Но так как девочку никакими силами нельзя было заставить уйти от деда или полакомиться чем-нибудь, не отдав ему первому большей доли угощения, старушке пришлось угостить сначала его. Они подкрепились и вместе со всеми обитателями гостиницы поспешили в пустую конюшню, где стоял раек и где при свете нескольких свечей, налепленных на подвешенный к потолку обруч, должно было состояться представление.
И вот наш мизантроп, мистер Томас Кодлин, надудевшись на губной гармонике до полной потери сил, стал по правую сторону от пестрого занавеса, скрывающего кукольника, засунул руки в карманы и приготовился отвечать на вопросы и замечания Панча, прикидываясь, что его связывают с этой личностью теснейшие приятельские отношения, что нет границ его вере в своего закадычного друга, который наслаждается жизнью в этой храмине и в любое время и при любых обстоятельствах сохраняет столь пленительную веселость и бойкость ума. Мистер Кодлин исполнял свою роль с видом человека, приготовившегося ко всему самому худшему и полностью положившегося на волю судьбы, что не мешало ему после каждой своей, хотя бы и мимоходом брошенной реплики медленно обводить глазами публику и с особенным вниманием присматриваться к хозяину и хозяйке, проверяя, какое впечатление производит спектакль на них, ибо это могло иметь немаловажные последствия в смысле ужина.
Но мистер Кодлин беспокоился напрасно: публика горячо аплодировала актерам, а щедрость, с какой поступали добровольные взносы, еще больше свидетельствовала о всеобщем восторге. Чаще и громче всех смеялся старик. Голоса Нелл совсем не было слышно, — она, бедняжка, склонилась к деду на плечо и так крепко уснула, что все его попытки разбудить ее и убедить повеселиться вместе с ним ни к чему не привели.
Ужин был очень вкусный; но она и есть не могла от усталости, и все-таки продолжала сидеть рядом со стариком, дожидаясь, когда его можно будет увести спать и поцеловать на ночь. А он, не чувствуя ни ее забот, ни ее тревоги, с блуждающей улыбкой восторженно ловил каждое слово своих новых друзей и согласился уйти наверх лишь тогда, когда те, громко зевая, отправились спать.
Деду и внучке отвели на ночь чердак, перегороженный пополам, но они и этому были рады.
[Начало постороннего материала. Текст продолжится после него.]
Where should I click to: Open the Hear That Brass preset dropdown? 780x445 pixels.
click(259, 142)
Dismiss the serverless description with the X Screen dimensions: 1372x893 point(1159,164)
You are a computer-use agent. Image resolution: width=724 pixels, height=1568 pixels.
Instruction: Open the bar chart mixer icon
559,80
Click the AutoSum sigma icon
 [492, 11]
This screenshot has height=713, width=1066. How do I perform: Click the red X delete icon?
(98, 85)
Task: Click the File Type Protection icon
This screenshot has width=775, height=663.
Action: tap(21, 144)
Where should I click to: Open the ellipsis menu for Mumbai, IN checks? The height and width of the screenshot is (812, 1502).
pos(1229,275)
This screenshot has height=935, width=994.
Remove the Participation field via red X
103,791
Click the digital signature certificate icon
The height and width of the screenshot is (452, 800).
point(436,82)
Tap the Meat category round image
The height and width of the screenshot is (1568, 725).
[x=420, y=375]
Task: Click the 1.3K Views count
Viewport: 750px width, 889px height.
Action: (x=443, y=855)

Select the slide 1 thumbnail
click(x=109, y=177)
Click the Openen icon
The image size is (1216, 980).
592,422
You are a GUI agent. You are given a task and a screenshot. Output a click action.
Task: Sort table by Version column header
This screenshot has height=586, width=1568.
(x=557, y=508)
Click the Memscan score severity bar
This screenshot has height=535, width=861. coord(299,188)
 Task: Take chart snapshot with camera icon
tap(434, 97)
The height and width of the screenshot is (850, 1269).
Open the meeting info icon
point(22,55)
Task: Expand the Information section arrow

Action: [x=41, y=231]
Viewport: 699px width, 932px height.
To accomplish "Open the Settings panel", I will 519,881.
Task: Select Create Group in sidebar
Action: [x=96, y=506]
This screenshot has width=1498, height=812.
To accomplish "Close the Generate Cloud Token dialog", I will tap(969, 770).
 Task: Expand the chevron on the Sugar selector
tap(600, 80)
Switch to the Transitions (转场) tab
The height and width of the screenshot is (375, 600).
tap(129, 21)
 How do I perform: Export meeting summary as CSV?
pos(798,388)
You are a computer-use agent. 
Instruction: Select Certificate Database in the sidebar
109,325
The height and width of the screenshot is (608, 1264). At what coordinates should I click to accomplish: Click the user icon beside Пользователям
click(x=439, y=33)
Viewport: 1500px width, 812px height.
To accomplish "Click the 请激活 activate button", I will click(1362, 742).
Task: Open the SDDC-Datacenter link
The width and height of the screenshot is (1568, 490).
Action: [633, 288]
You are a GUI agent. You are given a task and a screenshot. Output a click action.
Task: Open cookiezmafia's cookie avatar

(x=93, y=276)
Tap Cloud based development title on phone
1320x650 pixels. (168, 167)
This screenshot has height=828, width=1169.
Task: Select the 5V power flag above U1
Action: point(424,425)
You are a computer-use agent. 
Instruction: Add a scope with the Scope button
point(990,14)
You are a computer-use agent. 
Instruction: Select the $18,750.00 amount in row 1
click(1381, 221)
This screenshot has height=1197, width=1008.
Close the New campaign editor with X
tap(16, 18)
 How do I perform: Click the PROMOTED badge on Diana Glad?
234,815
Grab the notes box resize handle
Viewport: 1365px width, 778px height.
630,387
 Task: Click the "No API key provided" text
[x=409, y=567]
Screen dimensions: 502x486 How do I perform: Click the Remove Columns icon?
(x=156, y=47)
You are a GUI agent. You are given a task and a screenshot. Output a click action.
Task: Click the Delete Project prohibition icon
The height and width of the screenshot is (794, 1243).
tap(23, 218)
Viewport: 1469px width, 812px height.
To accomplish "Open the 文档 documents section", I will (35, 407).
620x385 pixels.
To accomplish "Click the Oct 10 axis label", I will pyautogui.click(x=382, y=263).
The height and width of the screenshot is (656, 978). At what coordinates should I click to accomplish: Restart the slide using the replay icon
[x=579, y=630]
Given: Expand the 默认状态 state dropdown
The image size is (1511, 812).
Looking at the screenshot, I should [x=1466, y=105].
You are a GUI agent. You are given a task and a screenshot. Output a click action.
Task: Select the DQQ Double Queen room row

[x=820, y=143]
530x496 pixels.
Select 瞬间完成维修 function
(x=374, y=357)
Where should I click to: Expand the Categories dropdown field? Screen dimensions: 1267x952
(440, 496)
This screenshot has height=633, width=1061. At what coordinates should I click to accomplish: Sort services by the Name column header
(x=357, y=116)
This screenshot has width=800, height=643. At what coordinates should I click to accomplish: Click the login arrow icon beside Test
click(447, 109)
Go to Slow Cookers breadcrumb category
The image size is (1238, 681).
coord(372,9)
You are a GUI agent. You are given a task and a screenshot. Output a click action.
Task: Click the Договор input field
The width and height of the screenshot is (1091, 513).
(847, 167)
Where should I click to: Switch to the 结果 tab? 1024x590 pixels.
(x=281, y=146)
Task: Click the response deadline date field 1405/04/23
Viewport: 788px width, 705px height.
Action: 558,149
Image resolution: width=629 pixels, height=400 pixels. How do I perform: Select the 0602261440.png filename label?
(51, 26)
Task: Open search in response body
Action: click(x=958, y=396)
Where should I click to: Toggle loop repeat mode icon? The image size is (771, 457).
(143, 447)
Старик долго не мог уснуть и попросил Нелл посидеть рядом с ним, как она сиживала раньше. Девочка сейчас же откликнулась на его зов и не отходила от него до тех пор, пока он не забылся сном.
В ее уголке чердака было крохотное слуховое оконце, и она подошла к нему, дивясь царившей вокруг тишине. Старая церковь, могилы, освещенные луной, перешептывающиеся между собой деревья — все это навевало на нее множество мыслей. А потом она закрыла окно и, сев на кровать, задумалась о том, что ждет их впереди.
Денег у нее осталось немного — совсем немного. Скоро они кончатся, и им придется просить милостыню. Есть, правда, один золотой, и может настать время, когда его ценность возрастет для них во сто крат. Золотой этот лучше припрятать, оставить про черный день, когда надеяться уже будет не на что.
И она зашила золотую монету в платье, успокоившись, легла в постель и уснула глубоким сном.